**TASKS TO CARRY OUT:**
a. In the Arthur Hunter biography below, turn the paragraph that begins "During World War I" into a short list that keeps its main facts.
b. According to the Arthur Hunter biography below, where did Hunter first work after moving to the United States?

**SUPPLIED PASSAGE:**
---*---

= Arthur Hunter =

American executive

Arthur Hunter (1869–1964) was an American executive.

==Early life and education==
Hunter was born in 1869 in Edinburgh, Scotland. He studied at George Watson's College.

==Career==
Hunter relocated to the United States in 1892, initially working at Fidelity Mutual Life before his tenure at New York Life. He served as the vice president and chief actuary at New York Life Insurance Company.

During World War I, he served as the chief consulting actuary for the U.S. Government and chaired the advisory board on military and naval insurance for the War Risk Bureau, earning recognition from both France (Legion of Honor) and Britain (a service medal).

During his career, Hunter wrote more than fifty papers for the Actuarial Society of America, where he was a fellow and past president. He co-edited the textbook Alcohol and Man with Oscar H. Rogers, the former medical director of New York Life.

Hunter was also a founding member of the Casualty Actuarial Society. After his retirement in 1941, he served as a director of the Blue Shield Doctors' Plan.

==Numerical Rating System==
Hunter is recognized for introducing the Numerical Rating System, a method that enhanced the accuracy of life insurance risk assessments, particularly for cases presenting higher mortality risks. His work also involved formulating mortality tables for tropical and sub-tropical regions, as well as disability rates tables. The compiled tables are now known as Hunters' Tables on Life and Mortality.

---*---

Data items

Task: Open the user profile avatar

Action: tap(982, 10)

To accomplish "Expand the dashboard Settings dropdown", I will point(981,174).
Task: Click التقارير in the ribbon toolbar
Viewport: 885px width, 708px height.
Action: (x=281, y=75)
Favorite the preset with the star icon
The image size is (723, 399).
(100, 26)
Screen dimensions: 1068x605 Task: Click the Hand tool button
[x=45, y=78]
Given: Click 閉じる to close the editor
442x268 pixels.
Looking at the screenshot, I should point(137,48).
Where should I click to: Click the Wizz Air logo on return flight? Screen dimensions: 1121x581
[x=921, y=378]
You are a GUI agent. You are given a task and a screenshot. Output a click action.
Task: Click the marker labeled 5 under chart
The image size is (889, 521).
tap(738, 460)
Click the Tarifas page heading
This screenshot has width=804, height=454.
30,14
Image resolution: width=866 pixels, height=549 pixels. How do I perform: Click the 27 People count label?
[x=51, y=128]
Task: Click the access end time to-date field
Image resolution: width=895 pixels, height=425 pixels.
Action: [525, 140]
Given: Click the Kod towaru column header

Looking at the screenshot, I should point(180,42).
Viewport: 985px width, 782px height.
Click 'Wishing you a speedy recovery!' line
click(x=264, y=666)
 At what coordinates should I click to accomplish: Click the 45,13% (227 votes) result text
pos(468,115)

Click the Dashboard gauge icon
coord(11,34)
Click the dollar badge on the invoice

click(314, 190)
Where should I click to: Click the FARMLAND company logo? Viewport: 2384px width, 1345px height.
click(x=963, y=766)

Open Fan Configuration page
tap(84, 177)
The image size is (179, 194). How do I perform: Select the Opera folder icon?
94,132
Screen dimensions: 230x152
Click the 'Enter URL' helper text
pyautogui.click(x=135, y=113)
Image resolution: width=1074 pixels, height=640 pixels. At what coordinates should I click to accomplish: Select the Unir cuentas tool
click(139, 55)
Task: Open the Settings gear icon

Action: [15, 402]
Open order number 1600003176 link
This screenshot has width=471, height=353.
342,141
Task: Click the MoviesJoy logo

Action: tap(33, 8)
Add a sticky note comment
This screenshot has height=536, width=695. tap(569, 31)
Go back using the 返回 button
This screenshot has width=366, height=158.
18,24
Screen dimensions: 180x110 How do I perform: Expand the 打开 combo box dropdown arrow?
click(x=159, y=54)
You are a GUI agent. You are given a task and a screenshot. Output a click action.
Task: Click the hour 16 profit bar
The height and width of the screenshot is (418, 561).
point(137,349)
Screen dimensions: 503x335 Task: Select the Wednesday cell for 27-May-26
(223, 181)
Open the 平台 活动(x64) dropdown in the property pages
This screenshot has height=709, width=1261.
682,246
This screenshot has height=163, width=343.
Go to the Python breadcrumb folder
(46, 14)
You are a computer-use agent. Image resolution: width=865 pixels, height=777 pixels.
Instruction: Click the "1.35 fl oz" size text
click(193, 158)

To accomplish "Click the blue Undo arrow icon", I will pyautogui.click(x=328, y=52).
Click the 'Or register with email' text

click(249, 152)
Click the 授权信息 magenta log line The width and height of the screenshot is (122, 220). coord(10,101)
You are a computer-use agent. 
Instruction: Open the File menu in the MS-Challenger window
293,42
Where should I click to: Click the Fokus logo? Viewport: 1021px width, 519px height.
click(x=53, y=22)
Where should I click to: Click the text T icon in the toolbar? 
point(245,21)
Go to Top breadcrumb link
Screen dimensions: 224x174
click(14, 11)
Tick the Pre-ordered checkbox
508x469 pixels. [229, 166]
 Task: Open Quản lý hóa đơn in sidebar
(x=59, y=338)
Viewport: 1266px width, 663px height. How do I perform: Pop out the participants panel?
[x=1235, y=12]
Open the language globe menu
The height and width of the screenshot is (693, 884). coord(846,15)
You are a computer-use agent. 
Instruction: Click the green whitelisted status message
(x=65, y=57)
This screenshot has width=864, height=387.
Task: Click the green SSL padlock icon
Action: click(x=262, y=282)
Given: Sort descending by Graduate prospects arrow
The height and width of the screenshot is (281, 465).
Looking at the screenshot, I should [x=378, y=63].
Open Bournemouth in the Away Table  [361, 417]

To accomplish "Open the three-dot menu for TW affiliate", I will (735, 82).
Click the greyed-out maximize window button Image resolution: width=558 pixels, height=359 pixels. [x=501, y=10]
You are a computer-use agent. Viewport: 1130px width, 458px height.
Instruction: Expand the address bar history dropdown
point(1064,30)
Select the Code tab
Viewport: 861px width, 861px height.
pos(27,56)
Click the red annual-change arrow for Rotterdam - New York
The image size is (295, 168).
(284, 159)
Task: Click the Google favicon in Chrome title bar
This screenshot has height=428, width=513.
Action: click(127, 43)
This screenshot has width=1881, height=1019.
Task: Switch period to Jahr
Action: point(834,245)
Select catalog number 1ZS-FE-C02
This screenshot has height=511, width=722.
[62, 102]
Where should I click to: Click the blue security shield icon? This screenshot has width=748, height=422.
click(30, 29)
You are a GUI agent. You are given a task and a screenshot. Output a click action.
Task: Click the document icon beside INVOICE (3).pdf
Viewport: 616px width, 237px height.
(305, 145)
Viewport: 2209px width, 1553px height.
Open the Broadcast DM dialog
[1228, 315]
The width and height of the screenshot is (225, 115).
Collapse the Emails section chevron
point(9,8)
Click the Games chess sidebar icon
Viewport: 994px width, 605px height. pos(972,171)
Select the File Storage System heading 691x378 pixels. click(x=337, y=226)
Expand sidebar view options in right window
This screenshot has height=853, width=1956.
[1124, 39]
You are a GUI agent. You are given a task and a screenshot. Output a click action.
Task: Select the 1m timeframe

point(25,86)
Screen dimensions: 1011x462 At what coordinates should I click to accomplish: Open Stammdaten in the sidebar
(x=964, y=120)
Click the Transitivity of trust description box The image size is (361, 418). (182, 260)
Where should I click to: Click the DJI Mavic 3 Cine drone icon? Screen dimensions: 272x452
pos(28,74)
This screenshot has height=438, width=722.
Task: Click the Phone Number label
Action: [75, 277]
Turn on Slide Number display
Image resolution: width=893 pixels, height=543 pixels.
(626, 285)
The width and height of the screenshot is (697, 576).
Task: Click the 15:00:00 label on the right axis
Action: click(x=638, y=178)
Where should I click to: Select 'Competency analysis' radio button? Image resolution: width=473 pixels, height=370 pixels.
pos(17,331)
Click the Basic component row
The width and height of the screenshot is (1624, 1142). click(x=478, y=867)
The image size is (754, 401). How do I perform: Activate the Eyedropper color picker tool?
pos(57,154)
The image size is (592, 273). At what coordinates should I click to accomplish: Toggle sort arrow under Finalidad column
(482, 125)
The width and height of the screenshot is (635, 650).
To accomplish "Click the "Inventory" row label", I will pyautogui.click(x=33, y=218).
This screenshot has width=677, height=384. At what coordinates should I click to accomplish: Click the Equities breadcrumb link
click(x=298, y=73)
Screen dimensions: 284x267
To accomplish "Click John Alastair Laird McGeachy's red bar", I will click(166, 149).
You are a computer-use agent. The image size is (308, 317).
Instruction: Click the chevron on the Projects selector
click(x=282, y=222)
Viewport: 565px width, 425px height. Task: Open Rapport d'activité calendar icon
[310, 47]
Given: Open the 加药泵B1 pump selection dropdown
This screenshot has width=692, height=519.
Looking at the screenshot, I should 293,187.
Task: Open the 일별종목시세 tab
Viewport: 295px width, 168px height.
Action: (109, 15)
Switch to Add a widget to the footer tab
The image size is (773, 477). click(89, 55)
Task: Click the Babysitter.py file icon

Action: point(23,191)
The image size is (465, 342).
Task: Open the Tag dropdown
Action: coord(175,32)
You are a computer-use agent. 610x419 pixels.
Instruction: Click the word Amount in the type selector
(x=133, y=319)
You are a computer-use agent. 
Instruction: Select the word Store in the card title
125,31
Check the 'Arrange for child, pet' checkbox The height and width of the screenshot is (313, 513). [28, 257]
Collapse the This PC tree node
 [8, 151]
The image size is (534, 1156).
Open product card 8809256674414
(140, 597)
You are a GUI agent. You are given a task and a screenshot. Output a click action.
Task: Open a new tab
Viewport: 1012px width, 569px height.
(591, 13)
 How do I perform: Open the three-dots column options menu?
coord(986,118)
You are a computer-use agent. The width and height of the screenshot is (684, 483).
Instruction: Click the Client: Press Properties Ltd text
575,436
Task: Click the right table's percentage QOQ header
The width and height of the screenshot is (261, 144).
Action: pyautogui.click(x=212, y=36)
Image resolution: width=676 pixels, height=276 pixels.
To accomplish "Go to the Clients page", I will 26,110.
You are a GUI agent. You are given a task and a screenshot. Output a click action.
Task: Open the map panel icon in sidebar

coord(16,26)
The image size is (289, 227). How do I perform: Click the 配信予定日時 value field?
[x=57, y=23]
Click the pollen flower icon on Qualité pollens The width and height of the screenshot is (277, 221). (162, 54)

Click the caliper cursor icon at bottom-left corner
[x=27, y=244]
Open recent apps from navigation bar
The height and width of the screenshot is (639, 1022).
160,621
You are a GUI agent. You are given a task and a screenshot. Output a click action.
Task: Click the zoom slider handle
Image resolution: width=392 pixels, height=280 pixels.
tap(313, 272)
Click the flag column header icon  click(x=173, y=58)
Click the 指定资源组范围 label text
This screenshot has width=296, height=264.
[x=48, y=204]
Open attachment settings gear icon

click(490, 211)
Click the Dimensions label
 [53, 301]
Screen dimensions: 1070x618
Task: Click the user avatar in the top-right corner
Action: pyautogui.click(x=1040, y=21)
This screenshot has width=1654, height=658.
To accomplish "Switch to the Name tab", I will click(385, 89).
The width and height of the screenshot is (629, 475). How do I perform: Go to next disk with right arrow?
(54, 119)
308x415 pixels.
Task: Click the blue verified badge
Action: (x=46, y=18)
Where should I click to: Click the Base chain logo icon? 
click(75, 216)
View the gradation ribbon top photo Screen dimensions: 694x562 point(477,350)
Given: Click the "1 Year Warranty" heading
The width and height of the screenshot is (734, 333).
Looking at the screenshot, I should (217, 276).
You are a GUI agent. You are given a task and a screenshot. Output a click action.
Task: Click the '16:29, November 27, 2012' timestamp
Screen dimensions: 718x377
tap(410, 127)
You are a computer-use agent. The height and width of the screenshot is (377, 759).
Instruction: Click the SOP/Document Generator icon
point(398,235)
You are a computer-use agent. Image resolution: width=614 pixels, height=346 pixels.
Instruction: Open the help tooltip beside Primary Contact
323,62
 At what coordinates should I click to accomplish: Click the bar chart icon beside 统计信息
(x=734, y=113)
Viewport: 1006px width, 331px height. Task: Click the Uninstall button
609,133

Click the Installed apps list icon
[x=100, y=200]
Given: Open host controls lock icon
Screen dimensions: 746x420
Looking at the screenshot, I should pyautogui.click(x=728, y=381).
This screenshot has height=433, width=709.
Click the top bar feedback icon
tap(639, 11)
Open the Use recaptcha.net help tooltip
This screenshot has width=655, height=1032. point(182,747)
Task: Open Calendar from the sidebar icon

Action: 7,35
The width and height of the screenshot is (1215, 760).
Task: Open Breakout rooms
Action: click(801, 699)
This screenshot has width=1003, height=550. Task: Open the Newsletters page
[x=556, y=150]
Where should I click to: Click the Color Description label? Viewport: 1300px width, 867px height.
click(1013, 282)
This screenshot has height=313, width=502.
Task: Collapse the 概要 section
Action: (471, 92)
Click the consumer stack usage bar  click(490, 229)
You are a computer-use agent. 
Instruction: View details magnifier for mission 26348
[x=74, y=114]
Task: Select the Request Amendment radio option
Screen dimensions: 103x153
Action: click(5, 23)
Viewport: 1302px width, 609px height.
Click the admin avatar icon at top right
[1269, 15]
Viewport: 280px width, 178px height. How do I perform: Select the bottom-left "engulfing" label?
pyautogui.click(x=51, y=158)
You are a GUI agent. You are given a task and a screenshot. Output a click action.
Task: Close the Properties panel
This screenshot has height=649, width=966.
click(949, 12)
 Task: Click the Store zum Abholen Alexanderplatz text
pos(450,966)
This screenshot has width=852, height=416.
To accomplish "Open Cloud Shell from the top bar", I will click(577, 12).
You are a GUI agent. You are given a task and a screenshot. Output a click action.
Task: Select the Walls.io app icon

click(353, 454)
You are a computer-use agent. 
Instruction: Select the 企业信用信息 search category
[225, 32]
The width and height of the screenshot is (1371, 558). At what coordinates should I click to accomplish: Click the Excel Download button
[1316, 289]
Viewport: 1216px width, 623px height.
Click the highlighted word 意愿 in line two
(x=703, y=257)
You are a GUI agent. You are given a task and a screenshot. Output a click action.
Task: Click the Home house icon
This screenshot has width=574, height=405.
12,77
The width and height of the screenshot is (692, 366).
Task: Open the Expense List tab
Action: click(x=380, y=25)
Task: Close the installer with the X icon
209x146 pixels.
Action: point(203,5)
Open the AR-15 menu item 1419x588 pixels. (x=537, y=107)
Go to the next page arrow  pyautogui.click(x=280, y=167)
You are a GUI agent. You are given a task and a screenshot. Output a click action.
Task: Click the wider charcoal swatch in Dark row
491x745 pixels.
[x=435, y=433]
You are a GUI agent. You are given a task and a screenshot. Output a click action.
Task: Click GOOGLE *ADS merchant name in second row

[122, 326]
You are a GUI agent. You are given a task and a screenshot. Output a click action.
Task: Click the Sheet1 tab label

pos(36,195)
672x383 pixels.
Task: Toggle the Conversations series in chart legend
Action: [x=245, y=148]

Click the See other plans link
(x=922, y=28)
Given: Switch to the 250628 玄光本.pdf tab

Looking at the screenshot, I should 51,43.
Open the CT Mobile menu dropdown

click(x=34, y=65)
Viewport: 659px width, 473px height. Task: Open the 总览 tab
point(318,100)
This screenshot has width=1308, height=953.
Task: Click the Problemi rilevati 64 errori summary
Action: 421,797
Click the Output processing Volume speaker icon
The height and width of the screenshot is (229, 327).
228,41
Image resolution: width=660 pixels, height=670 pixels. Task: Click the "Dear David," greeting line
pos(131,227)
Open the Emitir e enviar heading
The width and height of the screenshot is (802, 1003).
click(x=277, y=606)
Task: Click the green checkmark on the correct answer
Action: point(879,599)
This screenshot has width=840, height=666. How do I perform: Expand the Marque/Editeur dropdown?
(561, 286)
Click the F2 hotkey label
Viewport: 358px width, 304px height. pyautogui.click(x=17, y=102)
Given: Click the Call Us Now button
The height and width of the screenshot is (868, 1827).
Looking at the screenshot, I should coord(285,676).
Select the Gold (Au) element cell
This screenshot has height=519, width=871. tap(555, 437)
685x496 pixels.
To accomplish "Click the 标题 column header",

---*---

**ANSWERS TO THE TASKS:**
a.
- Served as chief consulting actuary for the U.S. Government during World War I
- Chaired the War Risk Bureau's advisory board on military and naval insurance
- Was honored by France with the Legion of Honor and by Britain with a service medal

b. Fidelity Mutual Life.